Items from a data source
• • • • • • •

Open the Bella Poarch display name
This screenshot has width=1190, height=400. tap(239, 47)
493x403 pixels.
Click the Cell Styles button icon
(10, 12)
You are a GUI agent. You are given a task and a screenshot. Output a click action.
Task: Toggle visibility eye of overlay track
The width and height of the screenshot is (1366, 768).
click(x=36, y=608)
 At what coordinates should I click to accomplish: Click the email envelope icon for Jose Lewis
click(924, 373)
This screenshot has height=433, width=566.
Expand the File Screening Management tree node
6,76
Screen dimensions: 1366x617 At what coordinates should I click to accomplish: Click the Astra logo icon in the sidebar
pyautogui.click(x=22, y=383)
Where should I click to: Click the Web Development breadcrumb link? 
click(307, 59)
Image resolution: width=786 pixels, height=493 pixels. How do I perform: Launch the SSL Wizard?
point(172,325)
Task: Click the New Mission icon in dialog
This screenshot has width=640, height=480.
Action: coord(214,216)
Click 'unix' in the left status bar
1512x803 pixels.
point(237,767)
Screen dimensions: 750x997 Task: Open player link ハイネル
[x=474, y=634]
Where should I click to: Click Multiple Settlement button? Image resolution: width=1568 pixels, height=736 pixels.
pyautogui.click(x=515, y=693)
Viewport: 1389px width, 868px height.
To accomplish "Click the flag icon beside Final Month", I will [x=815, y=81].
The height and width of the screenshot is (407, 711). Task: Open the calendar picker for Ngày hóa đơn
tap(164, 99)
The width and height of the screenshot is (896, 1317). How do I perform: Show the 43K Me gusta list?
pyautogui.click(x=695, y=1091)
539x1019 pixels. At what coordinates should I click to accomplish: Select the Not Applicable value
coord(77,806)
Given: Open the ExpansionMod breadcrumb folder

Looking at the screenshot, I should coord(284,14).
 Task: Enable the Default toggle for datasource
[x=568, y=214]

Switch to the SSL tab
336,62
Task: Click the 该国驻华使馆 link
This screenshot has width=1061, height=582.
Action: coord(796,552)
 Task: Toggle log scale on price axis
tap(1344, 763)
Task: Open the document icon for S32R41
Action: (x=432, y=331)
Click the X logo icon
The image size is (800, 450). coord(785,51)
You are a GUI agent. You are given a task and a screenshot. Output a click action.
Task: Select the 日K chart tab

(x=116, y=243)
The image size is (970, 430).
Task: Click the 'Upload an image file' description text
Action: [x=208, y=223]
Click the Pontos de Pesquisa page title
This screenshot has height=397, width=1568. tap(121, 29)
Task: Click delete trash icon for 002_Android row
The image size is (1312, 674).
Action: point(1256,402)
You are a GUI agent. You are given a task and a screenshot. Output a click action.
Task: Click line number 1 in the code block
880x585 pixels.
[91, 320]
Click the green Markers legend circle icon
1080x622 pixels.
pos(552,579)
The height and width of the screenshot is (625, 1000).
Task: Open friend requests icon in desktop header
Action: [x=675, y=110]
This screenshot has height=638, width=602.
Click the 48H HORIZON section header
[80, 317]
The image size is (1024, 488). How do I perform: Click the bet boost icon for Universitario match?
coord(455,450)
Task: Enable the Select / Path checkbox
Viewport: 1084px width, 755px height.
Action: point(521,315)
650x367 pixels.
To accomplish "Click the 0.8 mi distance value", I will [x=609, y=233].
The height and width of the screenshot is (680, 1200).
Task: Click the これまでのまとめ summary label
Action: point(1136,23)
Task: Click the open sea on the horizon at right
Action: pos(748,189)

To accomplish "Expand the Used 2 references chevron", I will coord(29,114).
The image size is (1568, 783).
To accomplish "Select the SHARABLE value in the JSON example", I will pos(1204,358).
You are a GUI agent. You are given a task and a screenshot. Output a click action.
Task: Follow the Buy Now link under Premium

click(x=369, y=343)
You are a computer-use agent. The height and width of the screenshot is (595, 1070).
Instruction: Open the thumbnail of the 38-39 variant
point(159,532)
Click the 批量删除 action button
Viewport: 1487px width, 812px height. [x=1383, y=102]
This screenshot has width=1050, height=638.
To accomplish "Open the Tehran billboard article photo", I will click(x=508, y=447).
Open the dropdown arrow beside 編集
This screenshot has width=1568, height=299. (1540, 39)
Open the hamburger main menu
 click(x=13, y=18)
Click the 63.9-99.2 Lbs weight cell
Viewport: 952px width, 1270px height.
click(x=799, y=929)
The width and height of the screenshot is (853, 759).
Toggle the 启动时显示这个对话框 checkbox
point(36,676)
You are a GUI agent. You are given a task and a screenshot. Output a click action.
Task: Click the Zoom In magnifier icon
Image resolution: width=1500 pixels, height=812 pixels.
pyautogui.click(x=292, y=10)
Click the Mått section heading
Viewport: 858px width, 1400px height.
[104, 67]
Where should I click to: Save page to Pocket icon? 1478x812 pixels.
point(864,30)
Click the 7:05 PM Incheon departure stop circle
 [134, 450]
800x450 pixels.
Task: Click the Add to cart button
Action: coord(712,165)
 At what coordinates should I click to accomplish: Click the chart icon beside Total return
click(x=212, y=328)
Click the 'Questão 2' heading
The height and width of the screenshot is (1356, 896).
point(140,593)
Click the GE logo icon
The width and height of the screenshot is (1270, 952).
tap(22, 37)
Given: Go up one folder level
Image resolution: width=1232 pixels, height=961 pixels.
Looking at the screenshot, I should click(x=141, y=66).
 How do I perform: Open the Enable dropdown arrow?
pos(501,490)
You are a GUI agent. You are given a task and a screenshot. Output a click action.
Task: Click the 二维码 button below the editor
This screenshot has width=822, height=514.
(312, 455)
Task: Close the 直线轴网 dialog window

• • • • • • •

* _Exercise aim_: Print the data above again, with nothing altered and nothing left out.

* _Response box_:
Open the Bella Poarch display name
This screenshot has width=1190, height=400. tap(239, 47)
493x403 pixels.
Click the Cell Styles button icon
(10, 12)
You are a GUI agent. You are given a task and a screenshot. Output a click action.
Task: Toggle visibility eye of overlay track
The width and height of the screenshot is (1366, 768).
click(x=36, y=608)
 At what coordinates should I click to accomplish: Click the email envelope icon for Jose Lewis
click(924, 373)
This screenshot has height=433, width=566.
Expand the File Screening Management tree node
6,76
Screen dimensions: 1366x617 At what coordinates should I click to accomplish: Click the Astra logo icon in the sidebar
pyautogui.click(x=22, y=383)
Where should I click to: Click the Web Development breadcrumb link? 
click(307, 59)
Image resolution: width=786 pixels, height=493 pixels. How do I perform: Launch the SSL Wizard?
point(172,325)
Task: Click the New Mission icon in dialog
This screenshot has width=640, height=480.
Action: coord(214,216)
Click 'unix' in the left status bar
1512x803 pixels.
point(237,767)
Screen dimensions: 750x997 Task: Open player link ハイネル
[x=474, y=634]
Where should I click to: Click Multiple Settlement button? Image resolution: width=1568 pixels, height=736 pixels.
pyautogui.click(x=515, y=693)
Viewport: 1389px width, 868px height.
To accomplish "Click the flag icon beside Final Month", I will [x=815, y=81].
The height and width of the screenshot is (407, 711). Task: Open the calendar picker for Ngày hóa đơn
tap(164, 99)
The width and height of the screenshot is (896, 1317). How do I perform: Show the 43K Me gusta list?
pyautogui.click(x=695, y=1091)
539x1019 pixels. At what coordinates should I click to accomplish: Select the Not Applicable value
coord(77,806)
Given: Open the ExpansionMod breadcrumb folder

Looking at the screenshot, I should coord(284,14).
 Task: Enable the Default toggle for datasource
[x=568, y=214]

Switch to the SSL tab
336,62
Task: Click the 该国驻华使馆 link
This screenshot has width=1061, height=582.
Action: coord(796,552)
 Task: Toggle log scale on price axis
tap(1344, 763)
Task: Open the document icon for S32R41
Action: (x=432, y=331)
Click the X logo icon
The image size is (800, 450). coord(785,51)
You are a GUI agent. You are given a task and a screenshot. Output a click action.
Task: Select the 日K chart tab

(x=116, y=243)
The image size is (970, 430).
Task: Click the 'Upload an image file' description text
Action: [x=208, y=223]
Click the Pontos de Pesquisa page title
This screenshot has height=397, width=1568. tap(121, 29)
Task: Click delete trash icon for 002_Android row
The image size is (1312, 674).
Action: point(1256,402)
You are a GUI agent. You are given a task and a screenshot. Output a click action.
Task: Click line number 1 in the code block
880x585 pixels.
[91, 320]
Click the green Markers legend circle icon
1080x622 pixels.
pos(552,579)
The height and width of the screenshot is (625, 1000).
Task: Open friend requests icon in desktop header
Action: [x=675, y=110]
This screenshot has height=638, width=602.
Click the 48H HORIZON section header
[80, 317]
The image size is (1024, 488). How do I perform: Click the bet boost icon for Universitario match?
coord(455,450)
Task: Enable the Select / Path checkbox
Viewport: 1084px width, 755px height.
Action: point(521,315)
650x367 pixels.
To accomplish "Click the 0.8 mi distance value", I will [x=609, y=233].
The height and width of the screenshot is (680, 1200).
Task: Click the これまでのまとめ summary label
Action: point(1136,23)
Task: Click the open sea on the horizon at right
Action: pos(748,189)

To accomplish "Expand the Used 2 references chevron", I will coord(29,114).
The image size is (1568, 783).
To accomplish "Select the SHARABLE value in the JSON example", I will pos(1204,358).
You are a GUI agent. You are given a task and a screenshot. Output a click action.
Task: Follow the Buy Now link under Premium

click(x=369, y=343)
You are a computer-use agent. The height and width of the screenshot is (595, 1070).
Instruction: Open the thumbnail of the 38-39 variant
point(159,532)
Click the 批量删除 action button
Viewport: 1487px width, 812px height. [x=1383, y=102]
This screenshot has width=1050, height=638.
To accomplish "Open the Tehran billboard article photo", I will click(x=508, y=447).
Open the dropdown arrow beside 編集
This screenshot has width=1568, height=299. (1540, 39)
Open the hamburger main menu
 click(x=13, y=18)
Click the 63.9-99.2 Lbs weight cell
Viewport: 952px width, 1270px height.
click(x=799, y=929)
The width and height of the screenshot is (853, 759).
Toggle the 启动时显示这个对话框 checkbox
point(36,676)
You are a GUI agent. You are given a task and a screenshot. Output a click action.
Task: Click the Zoom In magnifier icon
Image resolution: width=1500 pixels, height=812 pixels.
pyautogui.click(x=292, y=10)
Click the Mått section heading
Viewport: 858px width, 1400px height.
[104, 67]
Where should I click to: Save page to Pocket icon? 1478x812 pixels.
point(864,30)
Click the 7:05 PM Incheon departure stop circle
 [134, 450]
800x450 pixels.
Task: Click the Add to cart button
Action: coord(712,165)
 At what coordinates should I click to accomplish: Click the chart icon beside Total return
click(x=212, y=328)
Click the 'Questão 2' heading
The height and width of the screenshot is (1356, 896).
point(140,593)
Click the GE logo icon
The width and height of the screenshot is (1270, 952).
tap(22, 37)
Given: Go up one folder level
Image resolution: width=1232 pixels, height=961 pixels.
Looking at the screenshot, I should click(x=141, y=66).
 How do I perform: Open the Enable dropdown arrow?
pos(501,490)
You are a GUI agent. You are given a task and a screenshot. Output a click action.
Task: Click the 二维码 button below the editor
This screenshot has width=822, height=514.
(312, 455)
Task: Close the 直线轴网 dialog window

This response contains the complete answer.